Mountainside burning

There is a gorgeous wood that runs up the slope between Slieve Donard and Slieve Commedagh, watered by a wee river, the Glen River, that drops down to Newcastle and the sea. It gives a series of scenes often in my mind, not least as I use those pictures as lock-screen.

Or at least there used to be such glorious woods. The sight on the news of the fires burning across the slopes of the Mourne Mountains are a hard blow. The pictures were beyond a normal brush fire: from Newcastle a whole mountain is alight with deathly white lines of flame spread miles in length, the whole hill in an orange glow, and Slieve Donard itself behind.

Heather and gorse burn easily and fiercely when dry, and the Mournes are covered in heather and gorse. This is a gorse fire. It can be cruel.

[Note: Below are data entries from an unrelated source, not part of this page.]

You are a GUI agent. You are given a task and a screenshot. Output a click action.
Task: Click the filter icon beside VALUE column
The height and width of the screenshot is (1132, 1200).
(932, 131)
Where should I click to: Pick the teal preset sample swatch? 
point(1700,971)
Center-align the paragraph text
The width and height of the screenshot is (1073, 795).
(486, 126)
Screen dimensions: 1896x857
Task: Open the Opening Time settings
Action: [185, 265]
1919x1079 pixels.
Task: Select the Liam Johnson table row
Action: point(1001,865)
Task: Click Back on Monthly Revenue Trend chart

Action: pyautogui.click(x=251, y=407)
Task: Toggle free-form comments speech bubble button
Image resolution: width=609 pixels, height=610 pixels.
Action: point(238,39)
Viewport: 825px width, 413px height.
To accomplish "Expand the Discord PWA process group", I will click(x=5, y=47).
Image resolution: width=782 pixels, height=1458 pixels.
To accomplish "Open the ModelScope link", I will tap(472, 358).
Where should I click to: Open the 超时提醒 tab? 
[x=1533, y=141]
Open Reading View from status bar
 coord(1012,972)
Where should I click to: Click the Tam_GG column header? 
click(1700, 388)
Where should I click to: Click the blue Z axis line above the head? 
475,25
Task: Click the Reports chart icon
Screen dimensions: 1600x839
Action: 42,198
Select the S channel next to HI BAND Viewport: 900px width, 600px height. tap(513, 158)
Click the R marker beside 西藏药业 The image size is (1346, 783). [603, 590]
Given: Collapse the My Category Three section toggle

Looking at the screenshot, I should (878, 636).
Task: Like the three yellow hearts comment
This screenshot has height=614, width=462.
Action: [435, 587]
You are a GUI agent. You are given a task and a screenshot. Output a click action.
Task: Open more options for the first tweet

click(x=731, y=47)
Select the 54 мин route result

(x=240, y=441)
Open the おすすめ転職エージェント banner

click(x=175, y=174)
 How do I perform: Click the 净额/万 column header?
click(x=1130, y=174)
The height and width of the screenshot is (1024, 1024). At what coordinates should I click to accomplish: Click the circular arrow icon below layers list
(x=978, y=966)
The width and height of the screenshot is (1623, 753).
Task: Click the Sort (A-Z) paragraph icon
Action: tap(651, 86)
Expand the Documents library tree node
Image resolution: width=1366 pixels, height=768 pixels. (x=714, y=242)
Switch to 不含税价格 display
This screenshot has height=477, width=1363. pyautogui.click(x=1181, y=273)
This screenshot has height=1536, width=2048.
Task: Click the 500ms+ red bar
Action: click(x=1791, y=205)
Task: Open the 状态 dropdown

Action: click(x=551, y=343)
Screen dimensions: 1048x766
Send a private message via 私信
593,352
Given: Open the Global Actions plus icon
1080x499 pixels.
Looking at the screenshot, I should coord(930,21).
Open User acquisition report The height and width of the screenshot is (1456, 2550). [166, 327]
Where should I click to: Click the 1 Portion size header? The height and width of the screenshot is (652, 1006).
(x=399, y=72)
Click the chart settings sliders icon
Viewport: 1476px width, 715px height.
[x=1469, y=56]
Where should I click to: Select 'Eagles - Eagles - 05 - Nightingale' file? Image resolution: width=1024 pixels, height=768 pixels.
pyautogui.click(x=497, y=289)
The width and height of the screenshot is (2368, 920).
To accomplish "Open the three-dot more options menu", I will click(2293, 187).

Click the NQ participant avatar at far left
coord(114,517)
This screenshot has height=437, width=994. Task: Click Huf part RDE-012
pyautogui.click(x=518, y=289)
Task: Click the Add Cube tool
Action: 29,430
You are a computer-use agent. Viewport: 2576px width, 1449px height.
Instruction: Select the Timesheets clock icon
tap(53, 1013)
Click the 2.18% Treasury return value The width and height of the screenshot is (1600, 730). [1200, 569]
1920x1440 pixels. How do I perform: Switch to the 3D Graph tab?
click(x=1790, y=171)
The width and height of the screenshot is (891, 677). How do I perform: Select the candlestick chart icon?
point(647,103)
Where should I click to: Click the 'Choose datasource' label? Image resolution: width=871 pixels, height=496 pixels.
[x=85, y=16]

Last Saturday they said that around the Glen River the fires were out, but they were bursting out elsewhere. The toughness of the fire crews hauling equipment onto the hills calls for the greatest admiration. There is a picture of one man, utterly exhausted, surrounded by black ash, and others of firemen with just mats and spades treating amongst burning ground, where there is nowhere where you could even start except by starting somewhere.

I gather there are woods still standing. What else remains I do not know – the icehouse I hope is there unbroken. It burns itself out eventually, as the crews douse what they can.

I remember though a great fire that swept through the woods near where I was brought up, and the community volunteers who headed out, my family among them, to held keep it down when the fireman had battled all night. Now, you would not know it had happened. The fire was a living part of a living environment as I suppose it always will be. The gorse grew back and the trees around them. By the time I next step on those slopes, nature may have reclaimed them and restored the soft cover of those beautiful hills. It will do before too long.